[begin DOCUMENT EXCERPT]
CS 361: Semester Project
The goal of the project is to learn about experimental studies
of the performance of data structures. To this end, you
need to propose a project, collect software to support it, design
experiments, implement drivers to run these experiments and collect
data, analyze the data, and write a report presenting your results
and explaining (inasmuch as possible) your observations.
What Form Can A Project Take?
The simplest form for this project is a comparison between two to three
different data structures for the same ADT, in terms of various
performance measures. The experiments may be entirely based on
random generation of data, but they can also be driven by an existing
application you already have or use data sets collected from the web
(e.g., you can test dictionary lookup by inserting/looking up
every word in the standard Unix spell dictionary, or in one of the many
full-text classic novels available on the web).
More specialized projects can probe the details of functioning of a single
data structure: for instance, you can investigate the expected number of
rotations in an insertion or deletion in an AVL tree, the expected number
of levels through which an element is sifted in a binary heap during insertion
or deletion, etc. Another possibility is to study the cache behavior of
various implementations of the same data structure -- modify the code to
allocate storage differently in a tree, or compare linear probing (next
location in the table) with double hashing or quadratic probing in terms
of both running time and number of probes, testing to see if there is a
crossover value. Another type of specialized project takes a single
data structure and compares several (say five or so) variants in terms of
their performance; for instance, you could compare five different probing
schemes for collision resolution in a hash table.
[end DOCUMENT EXCERPT]
[begin STORED DATA]
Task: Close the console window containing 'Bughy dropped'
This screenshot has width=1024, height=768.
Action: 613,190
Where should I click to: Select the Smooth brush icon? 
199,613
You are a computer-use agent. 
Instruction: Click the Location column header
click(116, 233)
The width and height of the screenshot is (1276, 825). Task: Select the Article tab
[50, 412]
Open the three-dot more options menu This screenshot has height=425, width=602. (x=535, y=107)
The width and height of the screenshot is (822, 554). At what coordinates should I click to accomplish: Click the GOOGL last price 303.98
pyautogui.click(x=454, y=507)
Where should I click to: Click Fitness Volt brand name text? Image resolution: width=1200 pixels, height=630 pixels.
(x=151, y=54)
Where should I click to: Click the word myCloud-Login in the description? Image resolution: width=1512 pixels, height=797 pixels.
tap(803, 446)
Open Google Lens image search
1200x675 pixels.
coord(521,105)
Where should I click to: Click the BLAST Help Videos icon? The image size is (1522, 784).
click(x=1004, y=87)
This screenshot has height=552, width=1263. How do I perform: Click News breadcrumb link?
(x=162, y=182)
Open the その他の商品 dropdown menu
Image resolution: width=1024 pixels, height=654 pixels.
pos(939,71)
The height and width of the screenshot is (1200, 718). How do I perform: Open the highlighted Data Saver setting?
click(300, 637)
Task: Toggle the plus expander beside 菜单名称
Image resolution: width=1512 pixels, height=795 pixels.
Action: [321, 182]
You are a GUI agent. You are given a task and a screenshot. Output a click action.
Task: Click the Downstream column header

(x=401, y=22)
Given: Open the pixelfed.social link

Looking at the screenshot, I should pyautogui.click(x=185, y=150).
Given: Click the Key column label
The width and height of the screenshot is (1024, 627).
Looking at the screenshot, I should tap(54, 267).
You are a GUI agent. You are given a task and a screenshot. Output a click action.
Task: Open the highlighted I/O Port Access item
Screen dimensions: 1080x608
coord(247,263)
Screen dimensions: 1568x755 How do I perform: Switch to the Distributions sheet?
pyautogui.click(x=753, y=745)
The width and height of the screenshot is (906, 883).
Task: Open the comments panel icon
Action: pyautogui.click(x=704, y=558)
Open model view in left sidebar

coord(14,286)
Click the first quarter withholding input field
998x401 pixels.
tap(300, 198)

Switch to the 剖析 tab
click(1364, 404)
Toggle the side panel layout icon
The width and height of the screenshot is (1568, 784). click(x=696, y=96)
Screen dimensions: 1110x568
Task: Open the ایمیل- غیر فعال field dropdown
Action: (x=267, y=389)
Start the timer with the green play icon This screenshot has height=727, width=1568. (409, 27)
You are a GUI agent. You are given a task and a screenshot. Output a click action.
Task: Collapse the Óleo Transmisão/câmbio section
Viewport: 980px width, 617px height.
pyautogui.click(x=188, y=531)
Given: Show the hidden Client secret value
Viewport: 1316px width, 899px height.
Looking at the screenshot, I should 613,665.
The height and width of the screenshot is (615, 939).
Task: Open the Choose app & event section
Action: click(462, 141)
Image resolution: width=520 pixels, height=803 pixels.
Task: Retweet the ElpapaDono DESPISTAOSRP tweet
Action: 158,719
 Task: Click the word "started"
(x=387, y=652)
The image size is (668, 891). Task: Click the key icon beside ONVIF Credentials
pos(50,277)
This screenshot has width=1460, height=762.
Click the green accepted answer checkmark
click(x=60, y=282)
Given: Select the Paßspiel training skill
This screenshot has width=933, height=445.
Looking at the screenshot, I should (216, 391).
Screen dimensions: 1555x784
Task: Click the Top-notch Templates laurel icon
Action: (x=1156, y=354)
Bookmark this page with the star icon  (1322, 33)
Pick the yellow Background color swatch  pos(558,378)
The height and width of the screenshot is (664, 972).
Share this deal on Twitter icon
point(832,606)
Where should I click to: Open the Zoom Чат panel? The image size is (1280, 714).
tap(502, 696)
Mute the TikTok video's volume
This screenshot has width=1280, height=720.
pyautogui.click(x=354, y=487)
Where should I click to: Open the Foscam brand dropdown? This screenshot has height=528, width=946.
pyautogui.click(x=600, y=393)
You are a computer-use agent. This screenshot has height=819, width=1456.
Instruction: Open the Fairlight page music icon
[end STORED DATA]
= WHAT TO WORK ON =
**1)** Return every line of the listing that contains the string "dimensions", treating matches as case-sensitive.
**2)** Write what comes next in the CS 361 semester project description, continuing after its final sentence.

= ANSWERS PER TASK =
**1)**
Screen dimensions: 1080x608
Screen dimensions: 1568x755 How do I perform: Switch to the Distributions sheet?
Screen dimensions: 1110x568
Screen dimensions: 1555x784

**2)**
You should plan to choose a project by the end of March. Here are some possible
choices for the simplest type (compare various data structures for the same
ADT):
-
ADT dictionary, highly dynamic context (almost as many insertions and deletions
as there are lookups): compare plain binary search trees with two of AVL trees,
red-black trees, splay trees, tries, skip lists, and randomized binary search trees (treaps).
-
ADT dictionary, minimally dynamic context (far more lookups than insertions or
deletions): compare three of plain binary search trees, AVL trees,
red-black trees, splay trees, tries, skip lists, randomized binary search trees (treaps),
and various hash tables (with resolution inside or outside the table).
-
ADT dictionary, minimally dynamic context (far more lookups than insertions or
deletions): compare various hash tables (with resolution inside or outside the
table) among themselves.
-
ADT ordered list: compare lists with move-to-front heuristics with
plain binary search trees and one of splay trees, AVL trees, red-black trees,
skip lists, or randomized binary search trees (treaps).
-
ADT priority queue: compare binary heaps with two of leftist trees,
binomial heaps, skew heaps, Fibonacci heaps, pairing heaps, and relaxed heaps.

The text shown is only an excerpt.